2. **Making it simpler with 'u':**
* If I let $u = \ln x$, then something super cool happens! The little piece $\frac{1}{x} dx$ actually turns into a simple $du$. So, the problem now looks much tidier!
* I also needed to change the start and end numbers (the limits of the integral) from $x$ values to $u$ values:
* When $x = 1$, $u = \ln(1) = 0$. So our new start is $0$.
* When $x = e^2$, $u = \ln(e^2) = 2$. So our new end is $2$.
3. **Solving the new, easier integral:** Now the integral looks like this: $\int_{0}^{2} u^5 du$. This is much easier to solve! To do this, I just add 1 to the power (so 5 becomes 6) and then divide by that new power (6). So, $u^5$ turns into $\frac{u^6}{6}$.
4. **Putting in the numbers:** The last step is to plug in our new end number (2) into $\frac{u^6}{6}$ and then subtract what I get when I plug in the new start number (0).
* So, that's $(\frac{2^6}{6}) - (\frac{0^6}{6})$
* $2^6$ is $2 \times 2 \times 2 \times 2 \times 2 \times 2 = 64$.
* $0^6$ is just $0$.
* So we have $\frac{64}{6} - 0 = \frac{64}{6}$.
5. **Simplifying the answer:** $\frac{64}{6}$ can be simplified by dividing both the top and bottom by 2. That gives us $\frac{32}{3}$. And that's our answer!

Alternative answer

Answer: $\frac{32}{3}$ Explain
This is a question about finding the total amount (area under a curve) of something using a clever trick called "substitution." It's like changing a complicated puzzle into a simpler one. . The solving step is:

First, I looked at the problem $\int_{1}^{e^{2}} \frac{(\ln x)^{5}}{x} d x$. It looked a bit messy with the $\ln x$ and the $x$ at the bottom.

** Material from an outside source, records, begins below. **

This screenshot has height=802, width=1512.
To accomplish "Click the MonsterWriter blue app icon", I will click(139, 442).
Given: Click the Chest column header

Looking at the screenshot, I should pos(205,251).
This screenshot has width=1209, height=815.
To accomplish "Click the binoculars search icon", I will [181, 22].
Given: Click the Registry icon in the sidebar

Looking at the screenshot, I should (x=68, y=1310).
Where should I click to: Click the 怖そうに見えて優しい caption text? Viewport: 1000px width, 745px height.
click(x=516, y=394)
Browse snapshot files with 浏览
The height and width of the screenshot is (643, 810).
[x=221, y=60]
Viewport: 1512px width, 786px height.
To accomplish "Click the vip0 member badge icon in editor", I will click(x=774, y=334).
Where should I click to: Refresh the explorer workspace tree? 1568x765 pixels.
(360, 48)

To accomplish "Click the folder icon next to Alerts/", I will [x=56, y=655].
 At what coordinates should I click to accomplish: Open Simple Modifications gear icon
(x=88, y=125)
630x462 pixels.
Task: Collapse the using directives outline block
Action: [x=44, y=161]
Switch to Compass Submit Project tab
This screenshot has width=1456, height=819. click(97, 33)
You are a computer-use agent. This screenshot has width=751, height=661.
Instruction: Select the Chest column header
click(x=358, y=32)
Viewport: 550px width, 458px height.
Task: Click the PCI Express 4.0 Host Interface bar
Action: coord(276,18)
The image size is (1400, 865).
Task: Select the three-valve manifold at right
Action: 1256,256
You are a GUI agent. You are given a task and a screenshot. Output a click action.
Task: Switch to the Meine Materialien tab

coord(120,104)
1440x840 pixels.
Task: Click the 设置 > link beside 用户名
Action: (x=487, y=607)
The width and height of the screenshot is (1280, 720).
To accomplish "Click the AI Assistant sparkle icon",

Then, I remembered a cool trick! I saw that the "derivative" (which is like finding how fast something changes) of $\ln x$ is $\frac{1}{x}$. This was a big hint!

So, I decided to make a substitution. I said, "Let's pretend that $\ln x$ is a simpler variable, like $u$."
1. **Set up the substitution:** I let $u = \ln x$.
2. **Find the "little change" for u:** If $u = \ln x$, then the little change in $u$ (we write it as $du$) is equal to $\frac{1}{x} dx$. Wow, this matched exactly the $\frac{1}{x} dx$ part in the integral!
3. **Change the limits:** Since we changed $x$ to $u$, we also need to change the starting and ending numbers for our integral (these are called the limits).
* When $x = 1$, $u = \ln 1 = 0$. So our new start is 0.
* When $x = e^2$, $u = \ln(e^2) = 2$. So our new end is 2.
4. **Rewrite the integral:** Now, our messy integral became a super simple one: $\int_{0}^{2} u^5 du$.
5. **Solve the simple integral:** To integrate $u^5$, we just add 1 to the power and divide by the new power! So, it becomes $\frac{u^{5+1}}{5+1} = \frac{u^6}{6}$.
6. **Plug in the new limits:** Now, we put our new limits (2 and 0) into our solved integral:
* First, plug in the top limit (2): $\frac{2^6}{6}$
* Then, plug in the bottom limit (0): $\frac{0^6}{6}$
* Subtract the second from the first: $\frac{2^6}{6} - \frac{0^6}{6}$.
7. **Calculate the answer:**
* $2^6 = 2 \times 2 \times 2 \times 2 \times 2 \times 2 = 64$.
* So we have $\frac{64}{6} - 0$.
* This simplifies to $\frac{64}{6}$.
* Both 64 and 6 can be divided by 2, so the final simplified answer is $\frac{32}{3}$.